Stored items:
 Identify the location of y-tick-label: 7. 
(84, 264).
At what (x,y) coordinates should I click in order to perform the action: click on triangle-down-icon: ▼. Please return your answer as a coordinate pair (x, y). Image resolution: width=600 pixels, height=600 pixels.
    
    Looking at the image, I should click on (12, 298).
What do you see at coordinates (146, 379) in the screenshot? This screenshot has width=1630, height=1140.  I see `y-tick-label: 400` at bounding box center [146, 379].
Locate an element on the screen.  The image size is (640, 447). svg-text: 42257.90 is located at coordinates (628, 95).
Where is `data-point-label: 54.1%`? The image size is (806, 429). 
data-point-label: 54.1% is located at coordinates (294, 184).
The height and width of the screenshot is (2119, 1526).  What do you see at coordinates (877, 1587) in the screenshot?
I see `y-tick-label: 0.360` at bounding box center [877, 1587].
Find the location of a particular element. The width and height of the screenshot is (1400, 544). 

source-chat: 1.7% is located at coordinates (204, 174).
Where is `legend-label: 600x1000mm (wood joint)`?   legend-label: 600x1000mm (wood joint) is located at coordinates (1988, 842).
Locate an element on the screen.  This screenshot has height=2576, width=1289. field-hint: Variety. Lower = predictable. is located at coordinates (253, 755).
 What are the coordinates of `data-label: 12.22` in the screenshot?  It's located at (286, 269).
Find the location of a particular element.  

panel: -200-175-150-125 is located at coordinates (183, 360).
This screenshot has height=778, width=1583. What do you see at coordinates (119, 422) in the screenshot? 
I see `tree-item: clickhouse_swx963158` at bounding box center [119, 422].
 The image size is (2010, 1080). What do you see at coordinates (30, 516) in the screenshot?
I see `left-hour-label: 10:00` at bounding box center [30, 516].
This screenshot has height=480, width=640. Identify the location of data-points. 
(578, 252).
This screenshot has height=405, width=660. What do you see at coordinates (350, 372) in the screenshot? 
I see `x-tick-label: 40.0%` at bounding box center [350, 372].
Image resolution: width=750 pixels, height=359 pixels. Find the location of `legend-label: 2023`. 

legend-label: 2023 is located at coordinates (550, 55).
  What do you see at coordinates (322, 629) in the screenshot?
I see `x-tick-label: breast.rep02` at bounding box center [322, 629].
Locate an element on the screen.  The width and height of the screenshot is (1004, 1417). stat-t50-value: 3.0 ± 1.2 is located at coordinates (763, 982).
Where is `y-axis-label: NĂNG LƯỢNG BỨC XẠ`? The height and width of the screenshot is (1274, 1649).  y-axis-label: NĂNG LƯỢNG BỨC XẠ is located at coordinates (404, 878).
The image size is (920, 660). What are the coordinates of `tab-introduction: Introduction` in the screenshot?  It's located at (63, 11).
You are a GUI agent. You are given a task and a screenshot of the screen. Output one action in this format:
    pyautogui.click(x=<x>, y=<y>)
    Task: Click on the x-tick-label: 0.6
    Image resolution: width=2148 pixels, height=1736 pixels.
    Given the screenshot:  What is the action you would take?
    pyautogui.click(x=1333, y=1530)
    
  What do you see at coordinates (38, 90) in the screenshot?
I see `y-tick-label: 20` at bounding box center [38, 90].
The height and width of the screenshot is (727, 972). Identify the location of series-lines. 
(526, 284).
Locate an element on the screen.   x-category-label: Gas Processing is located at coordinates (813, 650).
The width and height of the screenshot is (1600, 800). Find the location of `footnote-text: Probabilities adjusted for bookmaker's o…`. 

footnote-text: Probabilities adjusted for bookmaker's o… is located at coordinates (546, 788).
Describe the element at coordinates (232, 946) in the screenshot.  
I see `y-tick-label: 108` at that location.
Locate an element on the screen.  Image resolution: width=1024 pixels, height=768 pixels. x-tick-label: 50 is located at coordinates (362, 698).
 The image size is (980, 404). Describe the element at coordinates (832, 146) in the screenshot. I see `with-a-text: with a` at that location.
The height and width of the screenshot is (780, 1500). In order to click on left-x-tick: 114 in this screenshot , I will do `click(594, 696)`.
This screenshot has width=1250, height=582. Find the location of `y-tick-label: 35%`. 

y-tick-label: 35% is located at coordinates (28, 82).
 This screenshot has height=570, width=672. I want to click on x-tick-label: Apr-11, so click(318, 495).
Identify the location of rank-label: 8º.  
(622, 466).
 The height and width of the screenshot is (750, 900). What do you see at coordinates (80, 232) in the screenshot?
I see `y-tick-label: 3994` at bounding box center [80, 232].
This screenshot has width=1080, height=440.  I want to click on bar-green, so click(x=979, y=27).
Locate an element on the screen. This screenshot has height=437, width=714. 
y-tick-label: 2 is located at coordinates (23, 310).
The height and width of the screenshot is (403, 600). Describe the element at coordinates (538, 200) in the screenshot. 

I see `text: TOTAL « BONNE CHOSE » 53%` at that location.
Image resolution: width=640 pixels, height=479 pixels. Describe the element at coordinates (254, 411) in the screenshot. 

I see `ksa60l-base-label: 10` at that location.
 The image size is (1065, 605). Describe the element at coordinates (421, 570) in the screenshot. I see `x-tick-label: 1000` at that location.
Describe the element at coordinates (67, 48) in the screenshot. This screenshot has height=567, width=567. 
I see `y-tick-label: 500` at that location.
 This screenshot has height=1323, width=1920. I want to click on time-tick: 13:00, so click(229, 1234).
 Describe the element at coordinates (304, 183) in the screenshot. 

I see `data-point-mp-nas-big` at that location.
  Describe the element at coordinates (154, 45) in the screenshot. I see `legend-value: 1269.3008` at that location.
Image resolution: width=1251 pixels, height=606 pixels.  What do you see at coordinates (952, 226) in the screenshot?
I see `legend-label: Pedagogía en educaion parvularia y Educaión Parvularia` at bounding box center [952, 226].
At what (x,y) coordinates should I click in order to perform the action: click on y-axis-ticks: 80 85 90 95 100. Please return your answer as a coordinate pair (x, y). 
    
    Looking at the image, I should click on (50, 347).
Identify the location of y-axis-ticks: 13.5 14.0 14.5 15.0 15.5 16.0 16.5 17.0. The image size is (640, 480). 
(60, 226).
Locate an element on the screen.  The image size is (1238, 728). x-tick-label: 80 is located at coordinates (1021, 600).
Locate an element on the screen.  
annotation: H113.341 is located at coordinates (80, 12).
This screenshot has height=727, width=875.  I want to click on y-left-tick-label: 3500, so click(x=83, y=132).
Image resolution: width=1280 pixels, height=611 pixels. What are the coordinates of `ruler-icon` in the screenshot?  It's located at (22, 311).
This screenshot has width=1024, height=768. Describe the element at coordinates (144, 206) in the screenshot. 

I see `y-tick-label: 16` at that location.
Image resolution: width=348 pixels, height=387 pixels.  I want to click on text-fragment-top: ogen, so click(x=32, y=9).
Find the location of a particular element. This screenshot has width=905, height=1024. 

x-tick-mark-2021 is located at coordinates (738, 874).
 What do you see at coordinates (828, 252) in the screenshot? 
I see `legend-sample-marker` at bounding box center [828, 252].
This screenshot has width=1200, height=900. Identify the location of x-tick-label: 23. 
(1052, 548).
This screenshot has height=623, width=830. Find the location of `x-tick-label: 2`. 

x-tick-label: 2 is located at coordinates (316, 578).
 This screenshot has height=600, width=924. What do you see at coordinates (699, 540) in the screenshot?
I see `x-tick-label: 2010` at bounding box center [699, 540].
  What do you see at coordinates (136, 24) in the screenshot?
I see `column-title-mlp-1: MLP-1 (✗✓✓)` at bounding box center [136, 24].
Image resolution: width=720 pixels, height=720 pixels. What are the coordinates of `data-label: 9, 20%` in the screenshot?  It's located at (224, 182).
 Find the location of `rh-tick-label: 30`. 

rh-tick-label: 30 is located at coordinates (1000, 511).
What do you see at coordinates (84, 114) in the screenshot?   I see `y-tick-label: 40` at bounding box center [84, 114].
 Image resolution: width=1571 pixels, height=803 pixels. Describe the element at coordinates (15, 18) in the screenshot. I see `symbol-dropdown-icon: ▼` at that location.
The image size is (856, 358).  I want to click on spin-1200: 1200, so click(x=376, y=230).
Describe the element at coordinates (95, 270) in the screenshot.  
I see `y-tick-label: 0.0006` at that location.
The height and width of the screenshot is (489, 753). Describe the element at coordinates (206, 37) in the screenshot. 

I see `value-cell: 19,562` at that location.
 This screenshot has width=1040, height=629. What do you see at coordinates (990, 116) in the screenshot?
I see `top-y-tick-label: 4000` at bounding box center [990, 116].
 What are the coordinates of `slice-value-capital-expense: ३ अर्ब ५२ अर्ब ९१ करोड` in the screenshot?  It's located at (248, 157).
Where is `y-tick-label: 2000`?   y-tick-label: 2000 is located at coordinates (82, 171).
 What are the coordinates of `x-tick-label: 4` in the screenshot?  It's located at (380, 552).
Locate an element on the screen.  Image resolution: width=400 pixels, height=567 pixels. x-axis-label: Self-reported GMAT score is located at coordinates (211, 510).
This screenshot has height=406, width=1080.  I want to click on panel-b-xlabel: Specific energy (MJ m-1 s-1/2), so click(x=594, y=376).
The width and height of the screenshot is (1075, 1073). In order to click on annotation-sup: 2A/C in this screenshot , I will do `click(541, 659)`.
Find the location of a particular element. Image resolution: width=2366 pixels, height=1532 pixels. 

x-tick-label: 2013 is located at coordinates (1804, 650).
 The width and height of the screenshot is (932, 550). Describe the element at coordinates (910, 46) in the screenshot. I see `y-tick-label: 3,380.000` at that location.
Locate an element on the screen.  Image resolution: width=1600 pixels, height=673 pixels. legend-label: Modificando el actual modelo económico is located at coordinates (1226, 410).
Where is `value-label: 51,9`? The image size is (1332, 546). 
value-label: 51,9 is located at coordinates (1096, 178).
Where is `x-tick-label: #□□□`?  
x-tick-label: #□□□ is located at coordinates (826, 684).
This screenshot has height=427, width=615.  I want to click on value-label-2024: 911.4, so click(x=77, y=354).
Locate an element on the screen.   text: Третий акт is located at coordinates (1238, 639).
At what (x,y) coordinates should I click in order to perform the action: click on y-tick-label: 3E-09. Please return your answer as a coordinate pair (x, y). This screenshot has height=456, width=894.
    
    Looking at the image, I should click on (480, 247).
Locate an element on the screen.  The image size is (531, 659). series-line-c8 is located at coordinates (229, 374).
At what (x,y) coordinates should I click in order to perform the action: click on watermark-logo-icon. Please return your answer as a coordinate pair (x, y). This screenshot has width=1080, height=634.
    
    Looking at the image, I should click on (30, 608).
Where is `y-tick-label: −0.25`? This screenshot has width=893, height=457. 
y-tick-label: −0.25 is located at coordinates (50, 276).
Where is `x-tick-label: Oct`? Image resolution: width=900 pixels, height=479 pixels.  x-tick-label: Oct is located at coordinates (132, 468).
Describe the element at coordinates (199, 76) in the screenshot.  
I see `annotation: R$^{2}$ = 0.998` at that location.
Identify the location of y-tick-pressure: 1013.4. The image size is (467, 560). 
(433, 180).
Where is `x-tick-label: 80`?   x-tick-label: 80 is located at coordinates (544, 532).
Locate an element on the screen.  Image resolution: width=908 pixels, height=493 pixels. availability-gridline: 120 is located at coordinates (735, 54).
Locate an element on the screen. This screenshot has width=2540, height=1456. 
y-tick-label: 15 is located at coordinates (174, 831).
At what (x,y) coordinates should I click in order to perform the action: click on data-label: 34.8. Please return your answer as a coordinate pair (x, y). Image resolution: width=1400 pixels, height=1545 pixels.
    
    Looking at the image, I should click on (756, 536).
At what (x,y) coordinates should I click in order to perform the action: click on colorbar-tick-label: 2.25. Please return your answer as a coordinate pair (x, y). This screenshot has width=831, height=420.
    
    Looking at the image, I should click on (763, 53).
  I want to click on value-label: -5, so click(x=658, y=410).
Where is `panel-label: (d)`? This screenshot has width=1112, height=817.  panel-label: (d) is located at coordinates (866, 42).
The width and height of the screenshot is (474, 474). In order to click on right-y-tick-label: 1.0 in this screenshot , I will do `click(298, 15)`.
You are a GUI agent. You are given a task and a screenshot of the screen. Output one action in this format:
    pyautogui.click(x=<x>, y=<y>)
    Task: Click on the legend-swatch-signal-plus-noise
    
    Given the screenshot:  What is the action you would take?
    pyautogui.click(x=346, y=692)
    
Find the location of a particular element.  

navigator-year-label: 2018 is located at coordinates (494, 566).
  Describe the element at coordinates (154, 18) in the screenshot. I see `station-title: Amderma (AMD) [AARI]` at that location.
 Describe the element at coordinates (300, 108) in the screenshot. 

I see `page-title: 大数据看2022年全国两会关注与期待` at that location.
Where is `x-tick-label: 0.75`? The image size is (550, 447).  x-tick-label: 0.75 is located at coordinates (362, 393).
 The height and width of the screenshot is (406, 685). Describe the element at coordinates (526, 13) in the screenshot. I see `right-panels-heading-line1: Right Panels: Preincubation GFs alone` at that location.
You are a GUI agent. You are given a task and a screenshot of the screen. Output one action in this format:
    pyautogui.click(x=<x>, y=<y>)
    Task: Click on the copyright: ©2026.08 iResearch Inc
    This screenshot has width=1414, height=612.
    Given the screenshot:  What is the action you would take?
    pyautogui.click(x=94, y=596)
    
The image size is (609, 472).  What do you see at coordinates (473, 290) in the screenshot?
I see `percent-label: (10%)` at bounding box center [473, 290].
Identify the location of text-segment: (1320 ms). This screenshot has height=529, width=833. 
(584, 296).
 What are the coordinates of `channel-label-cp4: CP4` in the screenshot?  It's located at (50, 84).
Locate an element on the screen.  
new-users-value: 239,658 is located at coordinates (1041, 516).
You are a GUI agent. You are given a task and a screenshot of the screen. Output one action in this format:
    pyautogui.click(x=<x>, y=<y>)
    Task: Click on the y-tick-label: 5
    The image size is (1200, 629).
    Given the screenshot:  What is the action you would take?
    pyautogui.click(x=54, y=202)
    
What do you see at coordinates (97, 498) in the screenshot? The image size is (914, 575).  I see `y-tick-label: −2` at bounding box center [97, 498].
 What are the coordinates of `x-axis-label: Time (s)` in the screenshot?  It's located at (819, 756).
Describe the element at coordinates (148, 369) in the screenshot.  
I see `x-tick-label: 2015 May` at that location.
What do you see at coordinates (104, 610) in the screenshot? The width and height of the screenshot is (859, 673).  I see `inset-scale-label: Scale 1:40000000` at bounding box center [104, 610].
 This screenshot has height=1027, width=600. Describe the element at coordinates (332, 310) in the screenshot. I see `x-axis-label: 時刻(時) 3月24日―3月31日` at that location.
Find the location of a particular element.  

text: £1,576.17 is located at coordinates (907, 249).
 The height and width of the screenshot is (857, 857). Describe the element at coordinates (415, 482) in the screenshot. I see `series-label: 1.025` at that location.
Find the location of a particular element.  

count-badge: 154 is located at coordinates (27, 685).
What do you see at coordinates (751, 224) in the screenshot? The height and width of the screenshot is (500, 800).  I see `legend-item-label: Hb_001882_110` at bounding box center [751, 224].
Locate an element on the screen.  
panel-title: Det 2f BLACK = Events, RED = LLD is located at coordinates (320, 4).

▶ _Problem requirements_
Count the lines of the material above that contain the word "will", and give only the number.

▶ _Expected answer_
3